California’s numbers tell a similar story. Over the past decade, graduates of ABA-approved schools posted an average first-time pass rate around 72%, while candidates from alternative education paths, including law office study, passed at rates in the 20-30% range. These aren’t just statistics about test difficulty. They reflect the genuine challenge of learning enough law through supervised study to match the preparation that three years of full-time legal education provides.
License portability is the biggest long-term drawback of the apprenticeship route. Most states require a J.D. from an ABA-approved law school for bar admission, so passing the bar in one of the four apprenticeship states doesn’t automatically open doors elsewhere. If you become a licensed attorney through Virginia’s Law Reader Program, for instance, you can practice in Virginia, but you’ll face serious obstacles trying to get admitted in states that require a J.D.

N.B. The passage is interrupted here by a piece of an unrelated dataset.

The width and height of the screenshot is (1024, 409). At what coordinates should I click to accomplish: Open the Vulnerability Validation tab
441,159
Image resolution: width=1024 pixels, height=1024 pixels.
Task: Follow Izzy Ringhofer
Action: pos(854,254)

Some states offer admission by motion for experienced attorneys from other jurisdictions, typically requiring three to five years of active practice. But even these pathways often specify that you must hold a degree from an approved or accredited law school. Before committing to an apprenticeship, research whether you’re likely to want to practice outside the state where you’ll be admitted, because moving may require you to take another bar exam in a state that might not recognize your education at all.
The hardest part of the apprenticeship path isn’t the studying. It’s finding an attorney willing to take you on. Supervisors commit to years of unpaid mentoring, weekly oversight hours, monthly examinations, and regular reporting to the state bar. Most practicing lawyers already have full caseloads and little incentive to add that workload. In Virginia, the prohibition on paying apprentices makes the arrangement purely altruistic on the attorney’s side.

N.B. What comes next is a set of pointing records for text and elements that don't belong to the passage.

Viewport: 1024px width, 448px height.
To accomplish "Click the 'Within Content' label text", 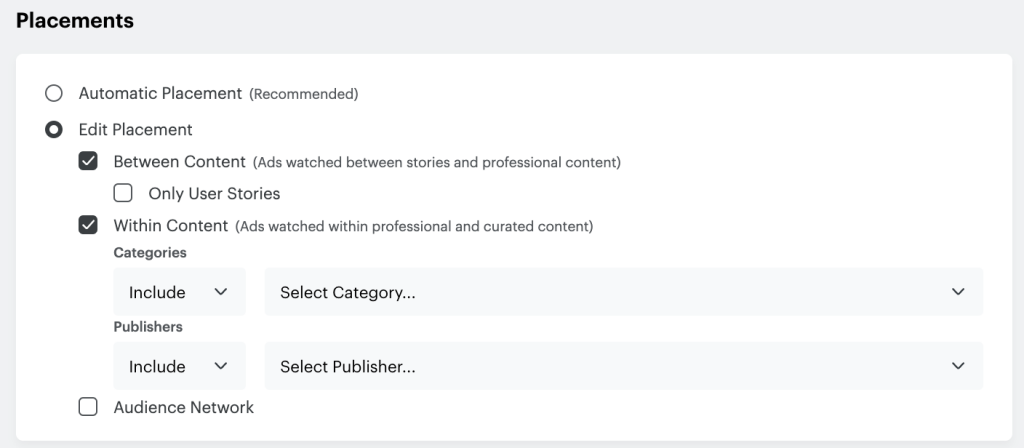I will pyautogui.click(x=171, y=226).
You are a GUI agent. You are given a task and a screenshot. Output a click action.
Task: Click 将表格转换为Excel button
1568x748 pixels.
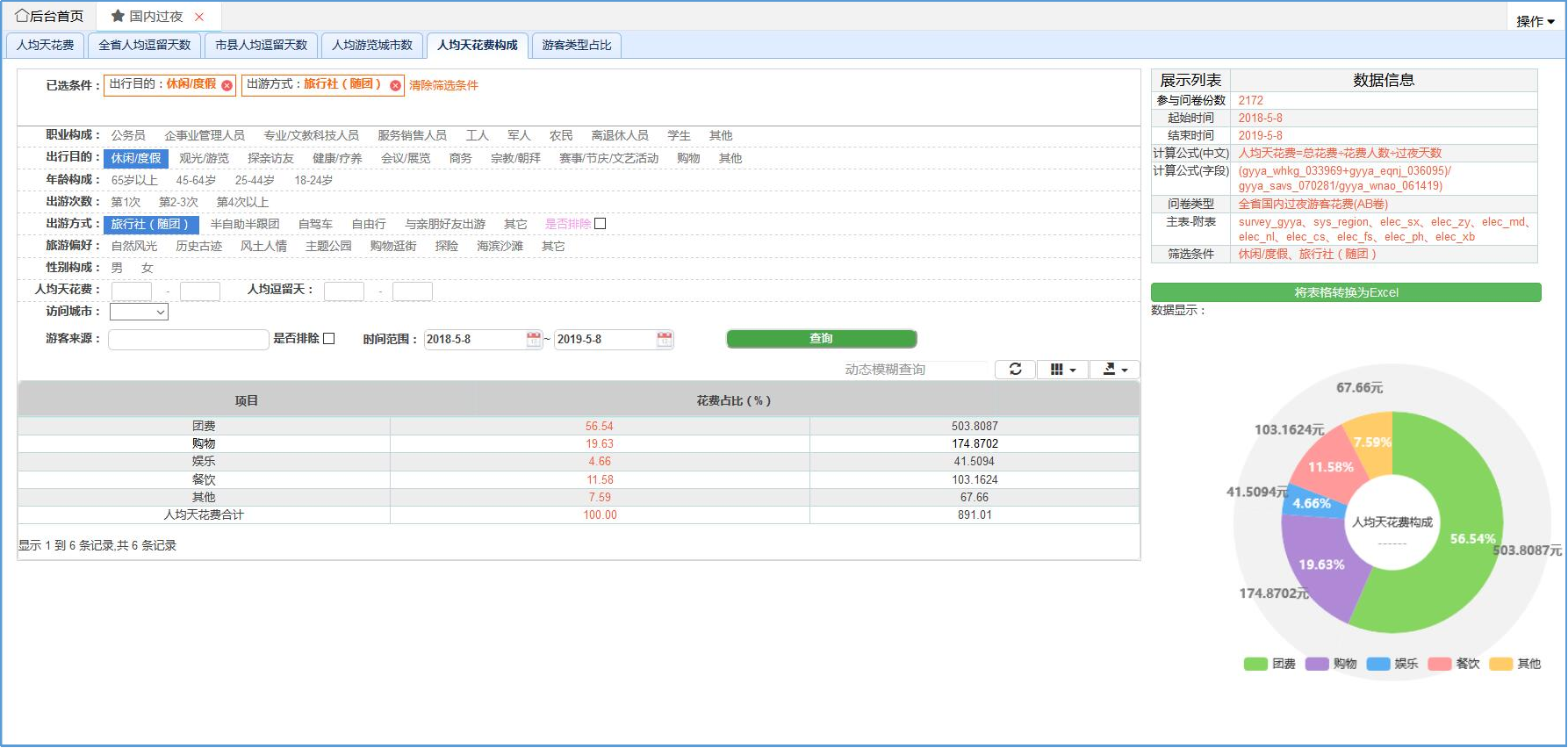1345,292
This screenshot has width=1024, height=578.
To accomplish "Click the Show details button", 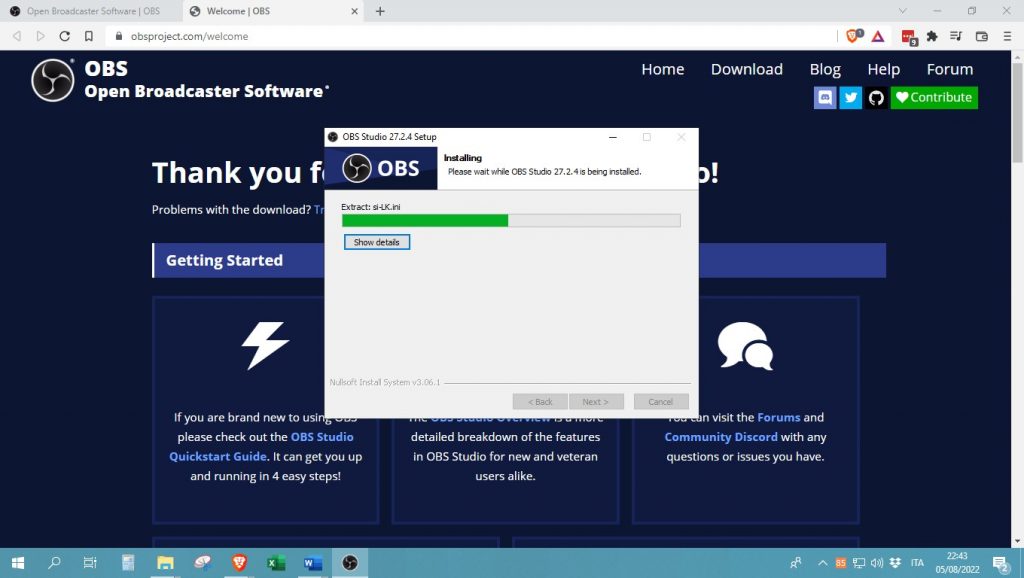I will (377, 242).
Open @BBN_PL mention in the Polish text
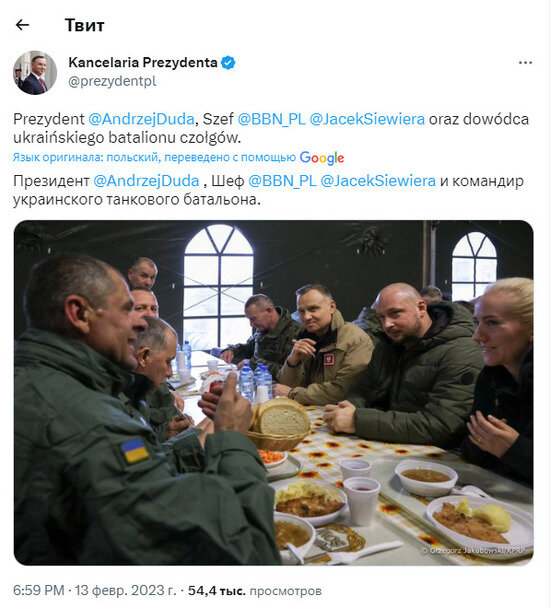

Start with attorneys you already know through work, family connections, or community involvement. Solo practitioners and small-firm lawyers who remember their own early-career mentors are the most likely candidates. Bar association events and legal aid organizations can also be useful for making contacts. Be direct about what the commitment involves and come prepared with a proposed study plan. The attorneys who say yes tend to be the ones who see themselves in you.
Once you have a supervising attorney lined up, the registration process varies by state. In California, you register as a law student through the State Bar’s online portal, then file a Notice of Intent to Study in a Law Office or Judge’s Chambers within 30 days of starting your apprenticeship. Your application package must include documentation of your pre-legal education, a signed declaration from your supervisor, and a detailed four-year course outline describing what subjects you’ll cover during each six-month period.
Virginia applicants submit a Law Reader Program Application and Character and Fitness Questionnaire directly to the Virginia Board of Bar Examiners with the $2,500 fee. Washington’s enrollment is handled through the Washington State Bar Association, and the $2,000 annual fee begins once you’re enrolled. Vermont’s process runs through the state judiciary, with periodic reports and fees due every six months during the program.
Across all four states, expect the character and fitness review to be just as thorough as it would be for a law school graduate. Criminal history, financial problems, and academic disciplinary actions all get scrutinized. The apprenticeship path substitutes for the educational requirement only. Every other bar admission hurdle still applies.